Starting with the given equation:
$$r = \frac{9}{1-2 \cos \theta}$$
Multiply both sides by the denominator:
$$r(1 - 2 \cos \theta) = 9$$
Distribute $$r$$:
$$r - 2r \cos \theta = 9$$
Now, substitute $$r = \sqrt{x^2 + y^2}$$ and $$r \cos \theta = x$$ into the equation:
$$\sqrt{x^2 + y^2} - 2x = 9$$
Isolate the square root term:
$$\sqrt{x^2 + y^2} = 9 + 2x$$
Square both sides of the equation to eliminate the square root:
$$( \sqrt{x^2 + y^2} )^2 = (9 + 2x)^2$$
$$x^2 + y^2 = 81 + 36x + 4x^2$$

**step4** Rearranging to Standard Form of a Hyperbola

Rearrange the Cartesian equation by moving all terms to one side to group $$x$$ and $$y$$ terms:
$$0 = 4x^2 - x^2 + 36x - y^2 + 81$$
$$0 = 3x^2 + 36x - y^2 + 81$$
We want to put this into the standard form of a hyperbola, which is either $$\frac{(x-h)^2}{a^2} - \frac{(y-k)^2}{b^2} = 1$$ or $$\frac{(y-k)^2}{a^2} - \frac{(x-h)^2}{b^2} = 1$$.
Group the $$x$$ terms and factor out the coefficient of $$x^2$$:
$$3(x^2 + 12x) - y^2 = -81$$
Complete the square for the $$x$$ terms.
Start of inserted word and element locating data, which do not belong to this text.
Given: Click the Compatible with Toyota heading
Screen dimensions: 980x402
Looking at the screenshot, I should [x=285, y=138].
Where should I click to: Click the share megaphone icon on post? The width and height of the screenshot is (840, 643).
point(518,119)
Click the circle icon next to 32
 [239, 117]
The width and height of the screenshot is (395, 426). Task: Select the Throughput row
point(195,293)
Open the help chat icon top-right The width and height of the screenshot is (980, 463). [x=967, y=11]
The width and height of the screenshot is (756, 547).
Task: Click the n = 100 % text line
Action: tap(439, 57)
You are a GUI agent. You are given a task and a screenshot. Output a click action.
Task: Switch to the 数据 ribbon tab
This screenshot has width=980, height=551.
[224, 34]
To complete the square for $$x^2 + 12x$$, we add $$(\frac{12}{2})^2 = 6^2 = 36$$ inside the parenthesis. Since it's multiplied by 3, we actually add $$3 \times 36 = 108$$ to the left side, so we must add 108 to the right side as well:
$$3(x^2 + 12x + 36) - y^2 = -81 + 108$$
$$3(x+6)^2 - y^2 = 27$$
Now, divide both sides by 27 to make the right side equal to 1:
$$\frac{3(x+6)^2}{27} - \frac{y^2}{27} = \frac{27}{27}$$
Simplify the fraction:
$$\frac{(x+6)^2}{9} - \frac{y^2}{27} = 1$$
This is the standard form of a horizontal hyperbola: $$\frac{(x-h)^2}{a^2} - \frac{(y-k)^2}{b^2} = 1$$.

**step5** Identifying Hyperbola Properties: Center, a, and b

From the standard form $$\frac{(x+6)^2}{9} - \frac{y^2}{27} = 1$$:
The center $$(h, k)$$ is $$(-6, 0)$$.
$$a^2 = 9 \implies a = \sqrt{9} = 3$$.
$$b^2 = 27 \implies b = \sqrt{27} = \sqrt{9 \times 3} = 3\sqrt{3}$$.
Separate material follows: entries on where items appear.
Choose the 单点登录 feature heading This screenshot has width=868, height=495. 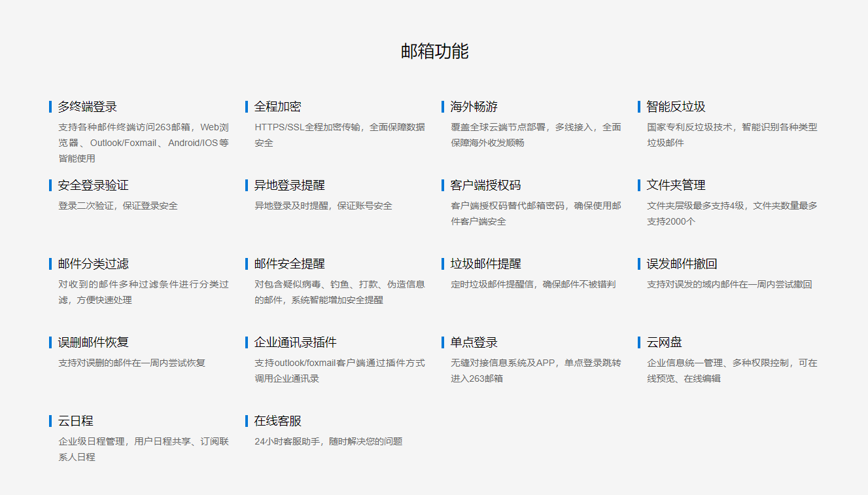474,342
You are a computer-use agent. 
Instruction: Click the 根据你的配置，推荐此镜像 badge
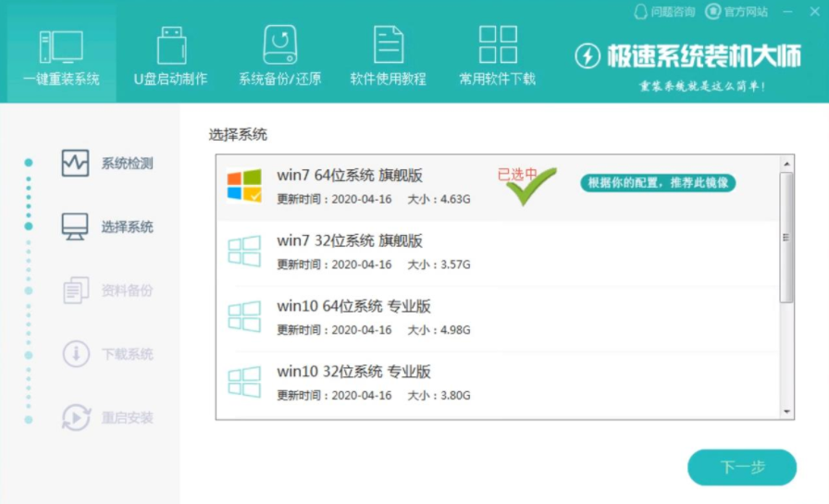(x=658, y=182)
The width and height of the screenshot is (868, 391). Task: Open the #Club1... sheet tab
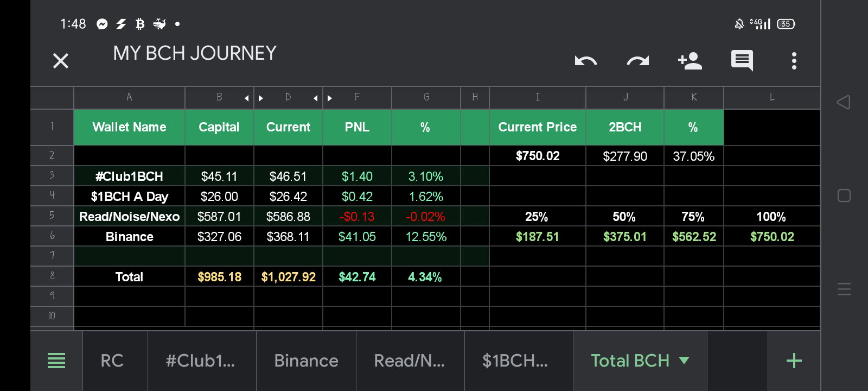point(201,361)
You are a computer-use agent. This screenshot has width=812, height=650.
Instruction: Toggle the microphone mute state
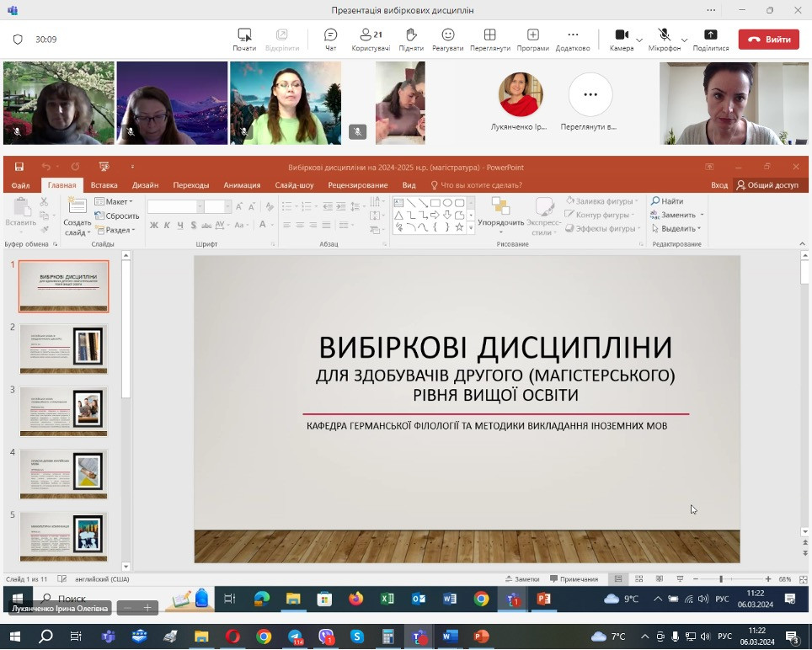tap(664, 35)
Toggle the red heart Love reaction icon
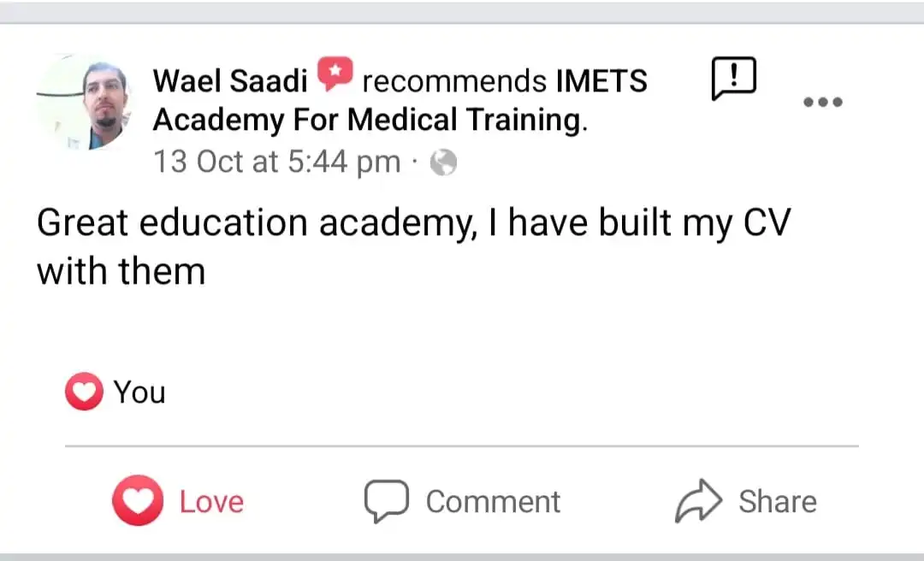This screenshot has width=924, height=561. pos(137,501)
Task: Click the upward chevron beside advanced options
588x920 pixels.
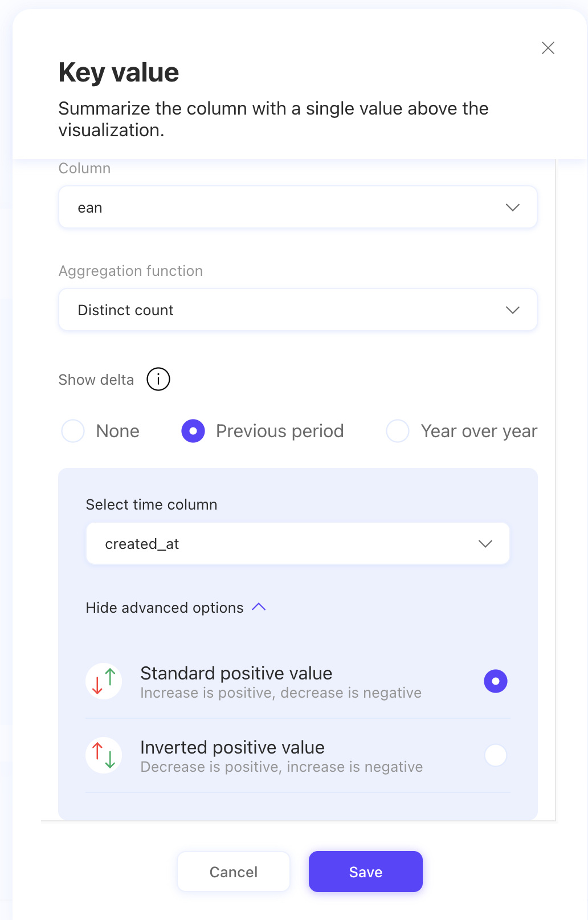Action: pos(259,607)
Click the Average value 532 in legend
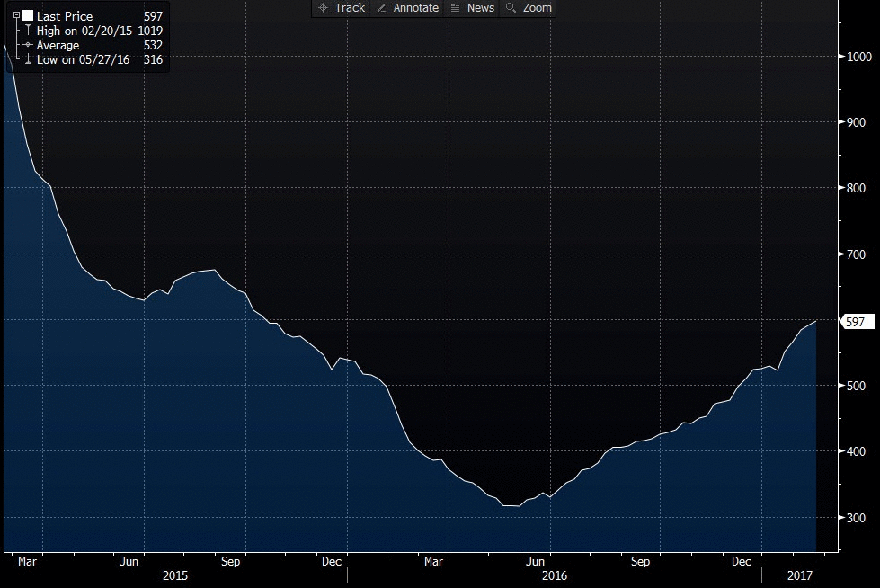This screenshot has width=880, height=588. pyautogui.click(x=153, y=45)
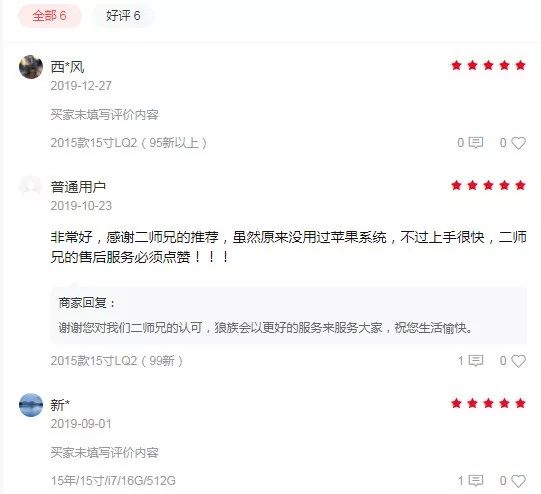Open comments on 普通用户's review

pos(477,360)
**step6** Calculating Eccentricity and Axis Lengths

For a hyperbola, the relationship between $$a$$, $$b$$, and $$c$$ (distance from center to focus) is $$c^2 = a^2 + b^2$$.
$$c^2 = 9 + 27 = 36$$
$$c = \sqrt{36} = 6$$.
The eccentricity $$e$$ is defined as $$e = \frac{c}{a}$$.
$$e = \frac{6}{3} = 2$$. (This matches the eccentricity found from the polar equation, confirming our calculations.)
Now we can determine the lengths of the axes:
The length of the transverse axis (the axis along which the foci lie) is $$2a$$.
Transverse axis length = $$2 \times 3 = 6$$.
The length of the conjugate axis is $$2b$$.
Conjugate axis length = $$2 \times 3\sqrt{3} = 6\sqrt{3}$$.
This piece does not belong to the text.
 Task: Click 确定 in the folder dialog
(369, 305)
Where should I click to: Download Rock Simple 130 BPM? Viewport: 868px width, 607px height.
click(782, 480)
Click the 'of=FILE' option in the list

**step7** Summarizing Properties for Graphing

The conic section is a hyperbola with the following properties:
* **Center:** $$(-6, 0)$$
* **Eccentricity:** $$e = 2$$
* **Length of the transverse axis:** $$6$$
* **Length of the conjugate axis:** $$6\sqrt{3}$$
* **Directrix:** $$x = -\frac{9}{2}$$
To graph the hyperbola, we would also find:
* **Vertices:** Since the transverse axis is horizontal (because $$x$$ term is positive), the vertices are at $$(h \pm a, k)$$.
Vertices: $$(-6 \pm 3, 0)$$, which are $$(-3, 0)$$ and $$(-9, 0)$$.
* **Foci:** The foci are at $$(h \pm c, k)$$.
Foci: $$(-6 \pm 6, 0)$$, which are $$(0, 0)$$ and $$(-12, 0)$$. (Note that one focus is at the origin, as expected for a polar equation of this form).
* **Asymptotes:** The equations of the asymptotes are $$y - k = \pm \frac{b}{a}(x - h)$$.
Asymptotes: $$y - 0 = \pm \frac{3\sqrt{3}}{3}(x - (-6))$$
$$y = \pm \sqrt{3}(x+6)$$
To sketch the graph, one would plot the center, vertices, and then use the values of $$a$$ and $$b$$ to form a rectangle of width $$2a$$ and height $$2b$$ centered at $$(h,k)$$. The asymptotes pass through the corners of this rectangle and the center. The hyperbola opens horizontally, passing through the vertices and approaching the asymptotes.